Task requirements
The full set of entries below needs to be written out exactly.

Stored records:

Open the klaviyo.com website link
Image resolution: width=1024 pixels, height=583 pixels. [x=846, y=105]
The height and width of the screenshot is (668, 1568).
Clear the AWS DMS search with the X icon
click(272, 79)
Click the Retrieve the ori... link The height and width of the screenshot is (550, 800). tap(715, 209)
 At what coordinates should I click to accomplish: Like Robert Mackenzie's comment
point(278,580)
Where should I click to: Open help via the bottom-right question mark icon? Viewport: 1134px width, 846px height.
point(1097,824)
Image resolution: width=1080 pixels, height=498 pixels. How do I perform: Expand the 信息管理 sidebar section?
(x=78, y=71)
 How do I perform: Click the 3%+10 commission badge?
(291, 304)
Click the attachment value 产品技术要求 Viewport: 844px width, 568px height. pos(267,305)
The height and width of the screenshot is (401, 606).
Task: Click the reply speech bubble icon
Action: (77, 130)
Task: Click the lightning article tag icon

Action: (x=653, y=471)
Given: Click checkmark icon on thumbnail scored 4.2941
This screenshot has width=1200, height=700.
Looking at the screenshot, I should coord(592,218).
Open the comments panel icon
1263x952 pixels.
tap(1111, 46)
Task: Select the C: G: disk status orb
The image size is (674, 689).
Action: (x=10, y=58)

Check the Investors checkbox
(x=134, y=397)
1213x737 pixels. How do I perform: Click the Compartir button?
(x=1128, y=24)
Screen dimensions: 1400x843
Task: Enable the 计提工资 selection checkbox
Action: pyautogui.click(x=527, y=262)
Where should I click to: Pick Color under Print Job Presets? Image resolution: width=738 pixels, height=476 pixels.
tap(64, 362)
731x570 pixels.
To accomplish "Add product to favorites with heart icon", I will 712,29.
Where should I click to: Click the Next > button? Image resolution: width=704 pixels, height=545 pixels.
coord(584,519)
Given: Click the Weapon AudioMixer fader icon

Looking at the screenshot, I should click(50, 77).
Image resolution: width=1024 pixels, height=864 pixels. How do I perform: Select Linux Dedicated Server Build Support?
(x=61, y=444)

Task output
Open the klaviyo.com website link
Image resolution: width=1024 pixels, height=583 pixels. [x=846, y=105]
The height and width of the screenshot is (668, 1568).
Clear the AWS DMS search with the X icon
click(272, 79)
Click the Retrieve the ori... link The height and width of the screenshot is (550, 800). tap(715, 209)
 At what coordinates should I click to accomplish: Like Robert Mackenzie's comment
point(278,580)
Where should I click to: Open help via the bottom-right question mark icon? Viewport: 1134px width, 846px height.
point(1097,824)
Image resolution: width=1080 pixels, height=498 pixels. How do I perform: Expand the 信息管理 sidebar section?
(x=78, y=71)
 How do I perform: Click the 3%+10 commission badge?
(291, 304)
Click the attachment value 产品技术要求 Viewport: 844px width, 568px height. pos(267,305)
The height and width of the screenshot is (401, 606).
Task: Click the reply speech bubble icon
Action: (77, 130)
Task: Click the lightning article tag icon

Action: (x=653, y=471)
Given: Click checkmark icon on thumbnail scored 4.2941
This screenshot has width=1200, height=700.
Looking at the screenshot, I should coord(592,218).
Open the comments panel icon
1263x952 pixels.
tap(1111, 46)
Task: Select the C: G: disk status orb
The image size is (674, 689).
Action: (x=10, y=58)

Check the Investors checkbox
(x=134, y=397)
1213x737 pixels. How do I perform: Click the Compartir button?
(x=1128, y=24)
Screen dimensions: 1400x843
Task: Enable the 计提工资 selection checkbox
Action: pyautogui.click(x=527, y=262)
Where should I click to: Pick Color under Print Job Presets? Image resolution: width=738 pixels, height=476 pixels.
tap(64, 362)
731x570 pixels.
To accomplish "Add product to favorites with heart icon", I will 712,29.
Where should I click to: Click the Next > button? Image resolution: width=704 pixels, height=545 pixels.
coord(584,519)
Given: Click the Weapon AudioMixer fader icon

Looking at the screenshot, I should click(50, 77).
Image resolution: width=1024 pixels, height=864 pixels. How do I perform: Select Linux Dedicated Server Build Support?
(x=61, y=444)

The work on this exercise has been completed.